All that she vaguely purports to say is that form about 1995, maintenance has not been paid to her. In the light of all these features, the impugned order has to be set aside. 8. However, we find that as per the statement given by defendants 1 and 2 a sum of Rs.7,650 is received by way of rent from those suit properties, which are, as per the claim of both the plaintiff on the one hand and defendants 1 and 2 on the other hand, common properties belonging to both the plaintiff and defendants 1 and 2. Whileso, we feel that it would be proper if some direction is given for the abovesaid proposed party getting at least a portion of the said rents as for her maintenance, since it is also said that not only her maintenance has to be taken care of, but also the maintenance of one of her above referred to two daughters, who still remain a minor, aged about 17 or so. It is also said that she has also one more minor child.
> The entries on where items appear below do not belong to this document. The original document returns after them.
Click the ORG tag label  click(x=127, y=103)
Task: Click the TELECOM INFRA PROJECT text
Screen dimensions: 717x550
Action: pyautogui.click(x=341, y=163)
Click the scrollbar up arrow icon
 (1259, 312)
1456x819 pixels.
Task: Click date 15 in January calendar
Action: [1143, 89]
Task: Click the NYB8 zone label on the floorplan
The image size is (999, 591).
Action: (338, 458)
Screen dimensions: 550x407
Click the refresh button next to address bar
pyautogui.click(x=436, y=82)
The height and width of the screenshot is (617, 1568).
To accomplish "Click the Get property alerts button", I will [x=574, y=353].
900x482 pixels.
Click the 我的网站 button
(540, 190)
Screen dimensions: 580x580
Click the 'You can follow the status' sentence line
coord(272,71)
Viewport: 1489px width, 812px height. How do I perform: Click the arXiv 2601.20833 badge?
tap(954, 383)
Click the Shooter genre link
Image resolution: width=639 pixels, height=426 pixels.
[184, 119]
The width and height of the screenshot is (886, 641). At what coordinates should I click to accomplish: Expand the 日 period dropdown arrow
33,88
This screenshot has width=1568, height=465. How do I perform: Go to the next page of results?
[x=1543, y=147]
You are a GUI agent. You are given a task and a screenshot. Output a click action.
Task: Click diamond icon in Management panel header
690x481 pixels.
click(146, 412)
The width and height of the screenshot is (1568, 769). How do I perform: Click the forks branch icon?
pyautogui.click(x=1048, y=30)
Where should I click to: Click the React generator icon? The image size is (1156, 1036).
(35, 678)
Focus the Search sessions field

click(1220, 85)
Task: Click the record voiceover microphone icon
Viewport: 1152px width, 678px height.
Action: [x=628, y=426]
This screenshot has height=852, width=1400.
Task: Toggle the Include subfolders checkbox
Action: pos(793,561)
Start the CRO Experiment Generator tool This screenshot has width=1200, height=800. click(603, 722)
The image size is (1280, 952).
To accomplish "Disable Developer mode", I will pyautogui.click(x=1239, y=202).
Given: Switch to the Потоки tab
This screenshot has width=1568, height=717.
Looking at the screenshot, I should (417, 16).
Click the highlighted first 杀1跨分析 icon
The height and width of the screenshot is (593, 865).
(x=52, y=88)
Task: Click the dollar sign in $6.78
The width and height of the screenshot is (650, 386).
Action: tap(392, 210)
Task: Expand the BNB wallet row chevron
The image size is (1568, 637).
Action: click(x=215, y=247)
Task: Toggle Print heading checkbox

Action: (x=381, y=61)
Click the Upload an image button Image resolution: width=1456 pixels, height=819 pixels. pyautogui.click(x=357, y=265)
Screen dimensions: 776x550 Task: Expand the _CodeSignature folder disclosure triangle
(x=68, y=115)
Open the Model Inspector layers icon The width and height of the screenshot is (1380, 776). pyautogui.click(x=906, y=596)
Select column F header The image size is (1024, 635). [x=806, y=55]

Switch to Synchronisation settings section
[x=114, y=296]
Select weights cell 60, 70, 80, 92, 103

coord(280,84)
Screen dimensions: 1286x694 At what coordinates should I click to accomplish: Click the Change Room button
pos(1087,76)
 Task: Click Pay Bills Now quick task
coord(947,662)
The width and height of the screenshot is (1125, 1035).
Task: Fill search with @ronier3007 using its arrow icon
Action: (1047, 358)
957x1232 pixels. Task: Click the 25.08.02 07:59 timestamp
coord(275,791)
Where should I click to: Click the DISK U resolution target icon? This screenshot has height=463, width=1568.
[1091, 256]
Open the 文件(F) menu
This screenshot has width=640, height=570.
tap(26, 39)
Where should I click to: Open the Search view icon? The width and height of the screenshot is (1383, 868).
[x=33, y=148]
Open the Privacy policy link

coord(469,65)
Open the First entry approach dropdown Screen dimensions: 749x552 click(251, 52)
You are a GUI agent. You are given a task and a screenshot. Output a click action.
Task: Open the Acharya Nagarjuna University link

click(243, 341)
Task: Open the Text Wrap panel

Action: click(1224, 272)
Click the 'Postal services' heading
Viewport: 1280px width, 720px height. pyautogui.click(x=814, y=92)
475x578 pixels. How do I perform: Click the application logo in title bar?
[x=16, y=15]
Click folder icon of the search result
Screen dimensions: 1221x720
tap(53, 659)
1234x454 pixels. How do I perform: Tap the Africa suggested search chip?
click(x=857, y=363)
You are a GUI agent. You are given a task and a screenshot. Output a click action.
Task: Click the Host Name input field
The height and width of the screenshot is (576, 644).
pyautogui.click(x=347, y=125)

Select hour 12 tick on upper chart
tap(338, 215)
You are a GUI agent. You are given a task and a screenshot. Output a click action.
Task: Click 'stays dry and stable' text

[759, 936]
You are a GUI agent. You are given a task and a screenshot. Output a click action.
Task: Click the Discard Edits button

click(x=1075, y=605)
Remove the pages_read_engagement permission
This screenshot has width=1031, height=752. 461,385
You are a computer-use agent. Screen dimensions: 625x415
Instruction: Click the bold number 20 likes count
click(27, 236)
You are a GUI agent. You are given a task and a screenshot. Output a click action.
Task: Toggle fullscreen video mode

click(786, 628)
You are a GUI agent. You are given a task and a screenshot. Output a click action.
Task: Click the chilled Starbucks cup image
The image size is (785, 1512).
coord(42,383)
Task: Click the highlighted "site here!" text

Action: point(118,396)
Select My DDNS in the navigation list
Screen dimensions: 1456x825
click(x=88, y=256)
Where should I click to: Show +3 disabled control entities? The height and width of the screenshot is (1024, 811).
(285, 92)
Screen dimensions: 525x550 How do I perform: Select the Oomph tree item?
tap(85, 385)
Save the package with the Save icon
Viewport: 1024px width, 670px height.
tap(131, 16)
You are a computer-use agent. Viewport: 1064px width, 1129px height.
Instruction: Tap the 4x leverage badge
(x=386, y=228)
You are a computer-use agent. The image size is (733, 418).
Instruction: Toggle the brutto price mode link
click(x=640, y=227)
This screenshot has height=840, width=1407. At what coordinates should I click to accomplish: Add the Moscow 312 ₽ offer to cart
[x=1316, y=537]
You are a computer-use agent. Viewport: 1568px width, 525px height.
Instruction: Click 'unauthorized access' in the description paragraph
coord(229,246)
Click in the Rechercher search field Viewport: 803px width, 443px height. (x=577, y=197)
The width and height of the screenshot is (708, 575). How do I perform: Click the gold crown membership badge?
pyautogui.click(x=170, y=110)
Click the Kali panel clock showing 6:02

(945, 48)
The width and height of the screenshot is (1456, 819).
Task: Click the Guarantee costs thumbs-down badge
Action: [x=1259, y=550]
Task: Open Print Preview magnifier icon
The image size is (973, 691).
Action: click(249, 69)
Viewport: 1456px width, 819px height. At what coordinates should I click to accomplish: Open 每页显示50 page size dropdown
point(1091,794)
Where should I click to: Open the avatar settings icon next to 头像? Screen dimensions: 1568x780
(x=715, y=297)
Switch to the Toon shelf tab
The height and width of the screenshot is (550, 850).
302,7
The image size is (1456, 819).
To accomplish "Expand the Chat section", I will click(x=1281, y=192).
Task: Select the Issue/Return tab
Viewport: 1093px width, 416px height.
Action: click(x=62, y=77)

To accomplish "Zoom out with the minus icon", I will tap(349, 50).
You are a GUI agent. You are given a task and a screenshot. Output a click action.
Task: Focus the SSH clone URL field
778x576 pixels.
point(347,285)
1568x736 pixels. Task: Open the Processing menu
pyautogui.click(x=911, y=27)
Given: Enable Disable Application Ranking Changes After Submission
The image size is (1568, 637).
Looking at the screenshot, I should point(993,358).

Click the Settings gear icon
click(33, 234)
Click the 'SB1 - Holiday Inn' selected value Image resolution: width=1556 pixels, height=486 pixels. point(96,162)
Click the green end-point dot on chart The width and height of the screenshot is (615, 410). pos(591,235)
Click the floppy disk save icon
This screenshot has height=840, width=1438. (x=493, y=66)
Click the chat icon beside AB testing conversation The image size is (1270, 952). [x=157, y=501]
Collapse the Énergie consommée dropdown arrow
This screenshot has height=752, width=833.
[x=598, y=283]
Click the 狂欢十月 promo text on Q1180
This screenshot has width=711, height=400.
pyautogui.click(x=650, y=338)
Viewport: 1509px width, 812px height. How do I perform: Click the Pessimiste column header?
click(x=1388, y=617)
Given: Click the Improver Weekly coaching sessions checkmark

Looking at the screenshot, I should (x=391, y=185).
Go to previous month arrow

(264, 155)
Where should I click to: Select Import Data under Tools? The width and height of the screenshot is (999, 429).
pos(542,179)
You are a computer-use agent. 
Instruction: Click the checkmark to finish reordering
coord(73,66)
In the above circumstances, the plaintiff himself has come forward to pay a sum of Rs.3,500 every month at least from now, towards the maintenance of the abovesaid proposed party and her children. Learned counsel for the plaintiff represented before us that the plaintiff would be paying the said sum of Rs.3,500 to the abovesaid proposed party every month. In the circumstances, we direct the plaintiff to do so beginning from the month of December. 1996. The said monthly sum shall be paid every month beginning from the month of December, 1996. The amount payable for the month of December shall be paid on or before 20th December and accordingly, thereafter also, it shall be paid every month. 9. With the above direction, we set aside the impugned order and allow the appeals. However, in the circumstances of the case, there will be no order as to costs. Consequently, C.M.P.Nos.14572 and 16688 of 1996 are dismissed.